Virginia

Updated on October 12, 2023

This data is meant to be used for educational purposes to inform providers, patients, insurers, and state Medicaid agencies what genetic services may or may not be written into each state’s Medicaid policy. The database is not meant to indicate or imply whether a certain program will cover a specific service, since many decisions are made on a case by case basis. If you have specific questions about whether a service is covered, you should reach out to your plan administrator. Please see this disclaimer below for more information.

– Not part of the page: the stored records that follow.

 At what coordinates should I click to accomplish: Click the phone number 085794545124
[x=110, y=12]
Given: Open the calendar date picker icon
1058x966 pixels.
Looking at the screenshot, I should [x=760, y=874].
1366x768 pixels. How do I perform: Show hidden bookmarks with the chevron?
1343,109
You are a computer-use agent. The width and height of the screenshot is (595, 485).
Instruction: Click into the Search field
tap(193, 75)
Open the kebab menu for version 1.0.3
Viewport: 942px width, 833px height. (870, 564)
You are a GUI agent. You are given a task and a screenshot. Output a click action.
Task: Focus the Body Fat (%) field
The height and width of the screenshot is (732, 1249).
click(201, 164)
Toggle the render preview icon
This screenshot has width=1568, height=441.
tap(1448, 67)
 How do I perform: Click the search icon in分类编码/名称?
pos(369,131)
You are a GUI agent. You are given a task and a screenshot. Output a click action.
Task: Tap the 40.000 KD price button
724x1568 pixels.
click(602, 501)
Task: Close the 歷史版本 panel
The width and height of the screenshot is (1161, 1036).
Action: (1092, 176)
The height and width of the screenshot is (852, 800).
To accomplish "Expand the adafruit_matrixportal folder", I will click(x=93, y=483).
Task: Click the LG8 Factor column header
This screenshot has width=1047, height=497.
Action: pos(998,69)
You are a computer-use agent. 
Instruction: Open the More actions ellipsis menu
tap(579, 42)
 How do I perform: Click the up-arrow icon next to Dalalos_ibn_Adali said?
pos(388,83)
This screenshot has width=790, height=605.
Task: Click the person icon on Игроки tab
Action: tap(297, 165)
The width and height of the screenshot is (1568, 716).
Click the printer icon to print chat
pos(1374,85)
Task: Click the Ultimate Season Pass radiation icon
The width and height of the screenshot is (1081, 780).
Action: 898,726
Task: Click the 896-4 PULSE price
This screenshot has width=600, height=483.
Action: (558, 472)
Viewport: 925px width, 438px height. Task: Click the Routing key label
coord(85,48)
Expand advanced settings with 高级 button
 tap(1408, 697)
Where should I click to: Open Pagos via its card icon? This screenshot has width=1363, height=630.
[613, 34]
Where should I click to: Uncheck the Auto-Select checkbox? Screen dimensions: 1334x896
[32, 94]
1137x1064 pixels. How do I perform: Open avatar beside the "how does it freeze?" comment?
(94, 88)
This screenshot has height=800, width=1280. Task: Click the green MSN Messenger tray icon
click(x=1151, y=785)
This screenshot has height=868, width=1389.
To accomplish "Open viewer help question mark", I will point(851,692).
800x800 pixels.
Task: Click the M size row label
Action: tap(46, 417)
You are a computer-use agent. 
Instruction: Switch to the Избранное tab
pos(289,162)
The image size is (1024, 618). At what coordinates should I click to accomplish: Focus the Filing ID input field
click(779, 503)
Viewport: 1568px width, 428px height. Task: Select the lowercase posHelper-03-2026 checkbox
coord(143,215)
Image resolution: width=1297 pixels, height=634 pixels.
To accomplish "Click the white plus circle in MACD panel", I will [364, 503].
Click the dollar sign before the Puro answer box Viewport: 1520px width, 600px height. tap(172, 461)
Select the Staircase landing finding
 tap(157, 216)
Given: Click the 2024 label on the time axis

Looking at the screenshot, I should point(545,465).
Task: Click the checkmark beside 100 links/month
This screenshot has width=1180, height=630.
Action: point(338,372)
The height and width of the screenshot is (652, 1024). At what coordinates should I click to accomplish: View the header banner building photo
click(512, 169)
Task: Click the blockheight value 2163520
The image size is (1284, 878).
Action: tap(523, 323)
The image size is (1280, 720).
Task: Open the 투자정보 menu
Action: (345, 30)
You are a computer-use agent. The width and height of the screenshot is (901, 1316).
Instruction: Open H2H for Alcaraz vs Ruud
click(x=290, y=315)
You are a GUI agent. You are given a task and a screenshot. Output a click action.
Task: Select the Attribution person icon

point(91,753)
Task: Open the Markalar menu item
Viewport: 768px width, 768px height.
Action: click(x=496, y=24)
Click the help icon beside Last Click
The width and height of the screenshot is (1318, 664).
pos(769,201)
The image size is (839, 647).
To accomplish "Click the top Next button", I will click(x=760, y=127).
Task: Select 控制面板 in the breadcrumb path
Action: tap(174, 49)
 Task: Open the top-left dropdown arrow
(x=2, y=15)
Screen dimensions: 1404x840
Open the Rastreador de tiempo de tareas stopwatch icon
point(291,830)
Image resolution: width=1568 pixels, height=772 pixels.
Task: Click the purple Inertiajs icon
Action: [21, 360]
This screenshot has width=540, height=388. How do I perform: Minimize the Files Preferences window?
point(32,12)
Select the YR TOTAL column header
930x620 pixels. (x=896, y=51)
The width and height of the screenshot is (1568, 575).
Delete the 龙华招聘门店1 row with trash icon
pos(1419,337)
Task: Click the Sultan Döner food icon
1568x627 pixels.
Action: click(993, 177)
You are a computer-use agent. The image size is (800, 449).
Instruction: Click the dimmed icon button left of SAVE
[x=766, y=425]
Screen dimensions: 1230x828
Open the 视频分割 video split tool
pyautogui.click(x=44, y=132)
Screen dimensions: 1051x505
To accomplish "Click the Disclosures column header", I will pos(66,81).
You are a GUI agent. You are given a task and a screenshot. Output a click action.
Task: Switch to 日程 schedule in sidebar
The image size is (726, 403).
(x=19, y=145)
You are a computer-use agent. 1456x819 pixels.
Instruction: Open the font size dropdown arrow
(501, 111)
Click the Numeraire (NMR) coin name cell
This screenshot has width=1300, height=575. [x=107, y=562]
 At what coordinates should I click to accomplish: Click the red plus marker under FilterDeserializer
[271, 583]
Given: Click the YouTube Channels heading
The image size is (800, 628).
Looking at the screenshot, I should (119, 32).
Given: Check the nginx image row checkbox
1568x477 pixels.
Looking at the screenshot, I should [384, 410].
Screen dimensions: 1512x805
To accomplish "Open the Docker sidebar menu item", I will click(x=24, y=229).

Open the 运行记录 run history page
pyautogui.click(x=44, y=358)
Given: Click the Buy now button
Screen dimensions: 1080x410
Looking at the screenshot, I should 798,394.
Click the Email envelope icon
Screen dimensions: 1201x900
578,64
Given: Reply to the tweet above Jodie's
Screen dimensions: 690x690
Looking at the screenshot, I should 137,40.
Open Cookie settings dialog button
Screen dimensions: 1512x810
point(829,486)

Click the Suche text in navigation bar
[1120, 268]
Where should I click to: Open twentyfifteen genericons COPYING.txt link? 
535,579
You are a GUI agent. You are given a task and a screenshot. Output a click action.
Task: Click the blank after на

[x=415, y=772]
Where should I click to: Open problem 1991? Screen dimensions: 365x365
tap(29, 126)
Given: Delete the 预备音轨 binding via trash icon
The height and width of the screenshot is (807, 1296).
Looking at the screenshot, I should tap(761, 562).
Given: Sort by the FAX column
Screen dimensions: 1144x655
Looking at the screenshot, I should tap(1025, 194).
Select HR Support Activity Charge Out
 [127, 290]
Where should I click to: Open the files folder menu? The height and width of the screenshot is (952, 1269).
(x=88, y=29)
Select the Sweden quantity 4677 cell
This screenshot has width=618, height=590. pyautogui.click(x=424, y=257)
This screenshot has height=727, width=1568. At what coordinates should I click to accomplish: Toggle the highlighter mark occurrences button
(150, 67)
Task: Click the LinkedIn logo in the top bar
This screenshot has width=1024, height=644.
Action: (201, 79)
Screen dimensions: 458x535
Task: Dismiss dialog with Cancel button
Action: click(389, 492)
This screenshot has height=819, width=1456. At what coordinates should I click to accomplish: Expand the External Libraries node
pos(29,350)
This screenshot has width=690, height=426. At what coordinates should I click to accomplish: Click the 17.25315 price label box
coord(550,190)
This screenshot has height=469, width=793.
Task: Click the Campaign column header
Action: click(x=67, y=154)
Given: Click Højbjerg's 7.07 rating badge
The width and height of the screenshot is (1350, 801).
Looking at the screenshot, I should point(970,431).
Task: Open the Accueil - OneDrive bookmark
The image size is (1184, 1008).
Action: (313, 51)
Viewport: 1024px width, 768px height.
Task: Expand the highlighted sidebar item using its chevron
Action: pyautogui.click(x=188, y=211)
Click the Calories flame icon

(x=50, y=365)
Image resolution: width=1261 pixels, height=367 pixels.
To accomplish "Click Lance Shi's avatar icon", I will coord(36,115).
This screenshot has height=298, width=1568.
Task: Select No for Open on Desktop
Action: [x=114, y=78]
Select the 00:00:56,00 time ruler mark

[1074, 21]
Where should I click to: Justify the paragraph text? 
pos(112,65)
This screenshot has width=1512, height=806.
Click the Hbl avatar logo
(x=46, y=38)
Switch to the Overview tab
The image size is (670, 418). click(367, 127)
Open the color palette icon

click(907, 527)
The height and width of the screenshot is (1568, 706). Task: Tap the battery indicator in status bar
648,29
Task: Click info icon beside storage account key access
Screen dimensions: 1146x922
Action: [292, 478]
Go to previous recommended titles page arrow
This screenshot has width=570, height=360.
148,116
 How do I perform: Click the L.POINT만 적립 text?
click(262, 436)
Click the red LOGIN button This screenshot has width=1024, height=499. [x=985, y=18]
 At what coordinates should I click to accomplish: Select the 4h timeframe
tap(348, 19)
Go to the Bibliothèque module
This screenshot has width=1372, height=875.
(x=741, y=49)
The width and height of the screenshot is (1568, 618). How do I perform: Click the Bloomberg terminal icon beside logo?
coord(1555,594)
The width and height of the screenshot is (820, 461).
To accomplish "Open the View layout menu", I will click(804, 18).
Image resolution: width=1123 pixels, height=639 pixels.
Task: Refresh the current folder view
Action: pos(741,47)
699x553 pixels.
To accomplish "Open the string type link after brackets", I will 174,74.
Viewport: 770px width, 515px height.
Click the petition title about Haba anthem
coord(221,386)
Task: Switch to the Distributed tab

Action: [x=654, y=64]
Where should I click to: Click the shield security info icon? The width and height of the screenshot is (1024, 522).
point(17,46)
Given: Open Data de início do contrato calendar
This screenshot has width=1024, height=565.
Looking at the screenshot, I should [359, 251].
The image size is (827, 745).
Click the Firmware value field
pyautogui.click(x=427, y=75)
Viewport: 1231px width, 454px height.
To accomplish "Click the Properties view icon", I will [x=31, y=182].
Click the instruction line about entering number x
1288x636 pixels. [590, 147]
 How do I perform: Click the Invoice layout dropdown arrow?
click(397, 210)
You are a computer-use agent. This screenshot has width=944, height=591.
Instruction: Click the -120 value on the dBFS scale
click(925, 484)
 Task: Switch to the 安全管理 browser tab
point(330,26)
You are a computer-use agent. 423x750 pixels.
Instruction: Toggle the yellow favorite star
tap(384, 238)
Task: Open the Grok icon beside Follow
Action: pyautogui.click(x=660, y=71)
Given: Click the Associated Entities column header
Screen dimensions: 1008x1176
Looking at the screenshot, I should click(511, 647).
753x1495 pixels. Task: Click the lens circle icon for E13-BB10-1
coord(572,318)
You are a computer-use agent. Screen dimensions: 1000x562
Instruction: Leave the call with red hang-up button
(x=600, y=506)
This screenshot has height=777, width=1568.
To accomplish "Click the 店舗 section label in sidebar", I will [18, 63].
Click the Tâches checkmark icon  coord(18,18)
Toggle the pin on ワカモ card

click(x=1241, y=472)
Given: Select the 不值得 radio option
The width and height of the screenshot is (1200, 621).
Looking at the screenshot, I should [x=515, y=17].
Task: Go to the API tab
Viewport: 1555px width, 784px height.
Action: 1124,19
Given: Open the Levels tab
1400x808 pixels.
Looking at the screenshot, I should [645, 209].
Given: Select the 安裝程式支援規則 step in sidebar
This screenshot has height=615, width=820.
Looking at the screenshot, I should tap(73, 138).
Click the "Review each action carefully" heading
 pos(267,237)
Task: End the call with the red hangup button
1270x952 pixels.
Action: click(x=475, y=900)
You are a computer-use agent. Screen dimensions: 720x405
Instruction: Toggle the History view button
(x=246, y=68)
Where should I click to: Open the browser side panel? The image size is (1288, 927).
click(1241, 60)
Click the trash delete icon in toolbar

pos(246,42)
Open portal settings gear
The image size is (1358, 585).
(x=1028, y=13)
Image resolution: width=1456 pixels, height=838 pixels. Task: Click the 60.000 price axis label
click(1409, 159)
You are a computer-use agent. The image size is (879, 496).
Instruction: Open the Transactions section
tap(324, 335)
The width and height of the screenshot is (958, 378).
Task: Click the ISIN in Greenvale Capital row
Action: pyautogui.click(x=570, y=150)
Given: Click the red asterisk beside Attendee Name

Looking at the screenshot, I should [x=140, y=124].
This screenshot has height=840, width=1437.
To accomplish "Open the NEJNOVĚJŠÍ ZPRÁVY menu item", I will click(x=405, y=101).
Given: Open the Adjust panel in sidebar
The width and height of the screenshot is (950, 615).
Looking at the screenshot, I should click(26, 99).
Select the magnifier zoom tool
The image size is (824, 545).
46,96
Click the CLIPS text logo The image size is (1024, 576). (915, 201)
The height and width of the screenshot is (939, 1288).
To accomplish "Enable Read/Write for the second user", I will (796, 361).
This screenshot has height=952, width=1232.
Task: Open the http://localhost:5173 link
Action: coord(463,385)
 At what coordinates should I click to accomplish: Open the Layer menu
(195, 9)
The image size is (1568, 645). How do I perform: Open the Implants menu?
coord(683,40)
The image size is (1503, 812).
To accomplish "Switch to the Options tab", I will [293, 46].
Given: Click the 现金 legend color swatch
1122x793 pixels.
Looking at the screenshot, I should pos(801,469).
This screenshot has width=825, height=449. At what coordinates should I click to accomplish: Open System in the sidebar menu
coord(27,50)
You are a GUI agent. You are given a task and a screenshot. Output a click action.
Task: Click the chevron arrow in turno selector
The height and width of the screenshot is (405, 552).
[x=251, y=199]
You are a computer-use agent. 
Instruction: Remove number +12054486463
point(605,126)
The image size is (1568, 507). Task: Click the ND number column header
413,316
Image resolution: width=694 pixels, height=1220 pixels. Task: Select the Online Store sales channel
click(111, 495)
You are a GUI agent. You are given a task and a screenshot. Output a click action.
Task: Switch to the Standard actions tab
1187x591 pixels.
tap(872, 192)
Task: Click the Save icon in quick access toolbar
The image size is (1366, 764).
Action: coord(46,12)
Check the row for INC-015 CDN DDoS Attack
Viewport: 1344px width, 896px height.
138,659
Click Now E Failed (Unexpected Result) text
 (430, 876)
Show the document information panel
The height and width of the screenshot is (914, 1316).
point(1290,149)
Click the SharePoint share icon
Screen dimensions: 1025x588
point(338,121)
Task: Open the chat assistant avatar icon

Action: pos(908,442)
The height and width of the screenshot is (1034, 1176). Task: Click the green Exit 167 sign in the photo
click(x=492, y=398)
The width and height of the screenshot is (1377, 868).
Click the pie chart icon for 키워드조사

Medicaid Coverage Information Published

Yes

State Contact Information

Cheryl Roberts
Director
Virginia Department of Medical Assistance
600 East Broad Street
Richmond, VA 23219
Phone: (804) 786-8099

https://medicaiddirectors.org/wp-content/uploads/2023/06/Public_DirectorsList_June2023-1.pdf

General Genetic Testing Criteria

DMAS considers genetic testing medically necessary to establish a molecular diagnosis of an inheritable disease when all of the following are met:

  1.  The member must display clinical features, or
  2.  Is at direct risk of inheriting the mutation in question (pre-symptomatic); and
  3. The result of the test will have a direct impact on the treatment being delivered to the member.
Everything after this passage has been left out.